Our communities will have schedules that support Our culture.

Trying to get a human being to read, that can hit at different years of their life. And so if you're setting everyone at the same bar, there could be like that kind of flexibility for when someone learns something, someone might need to do it 10,000 times, someone might need to do it five times. And when we're building like educational materials or resources, sometimes you can't force it. It needs to be when it's supposed to happen. So it's like, sometimes the timeframes for certain grant outcomes just are not realistic because it might take five years to do something and there's always a three year cap on it. And the start-stop date, if it needs to, if this thing needs to start in January and you need two winters to do it, but you have a 14 month grant cycle and it starts and ends in the summer, you can't do the work. So there's like the human developmental stuff. And then there's like natural cycles that take time. It responds to what the work needs to be like. It's kind of a seasonal approach to be another way of, like, what is the natural rhythm. Let's not put grant deadlines during hunting season. I don't know about another way of saying that.
Joel Isaak, Kenai kalaka
Joel Isaak, Kenai kalaka

Our communities will have schedules that support Our culture.

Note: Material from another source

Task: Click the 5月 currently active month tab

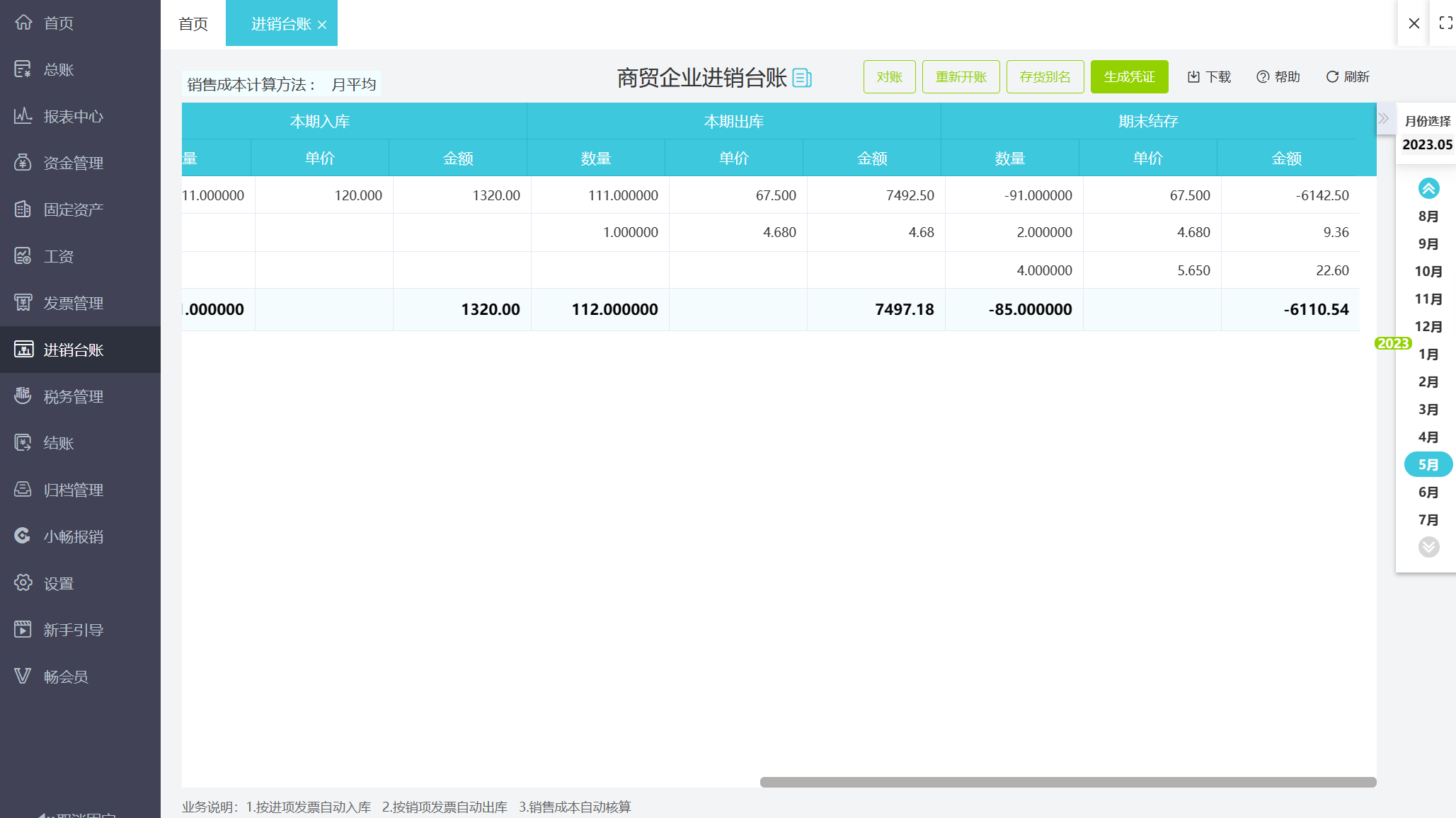Action: (x=1428, y=464)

I know each family is different in how they're brought up. Like if it was for me personally, it would probably be less school because…I'm saying this because we go camping, we go hunting, we go fishing. Less Western school. Because I mean, right now, no matter what, my kids will most likely not start when school starts cause we'll probably most likely be out on the land. And like in my heart, that is what is more important to me for my kids to, you know, be raised in that and it would be more time with my kids.
Jerica Leavitt, Utqiaġvik kalaka
Jerica Leavitt, Utqiaġvik kalaka

Our communities will have schedules that support Our culture.

…when you take subsistence need and our kids are busy for let's say three days straight and then they go back to school and they're behind and they're impacted negatively by their grades because they were behind three days. But they learned so much outside those three days. So finding some type of balance so it's not punitive.
Justina Wilhelm, Utqiaġvik kalaka
Justina Wilhelm, Utqiaġvik kalaka

Our communities will have schedules that support Our culture.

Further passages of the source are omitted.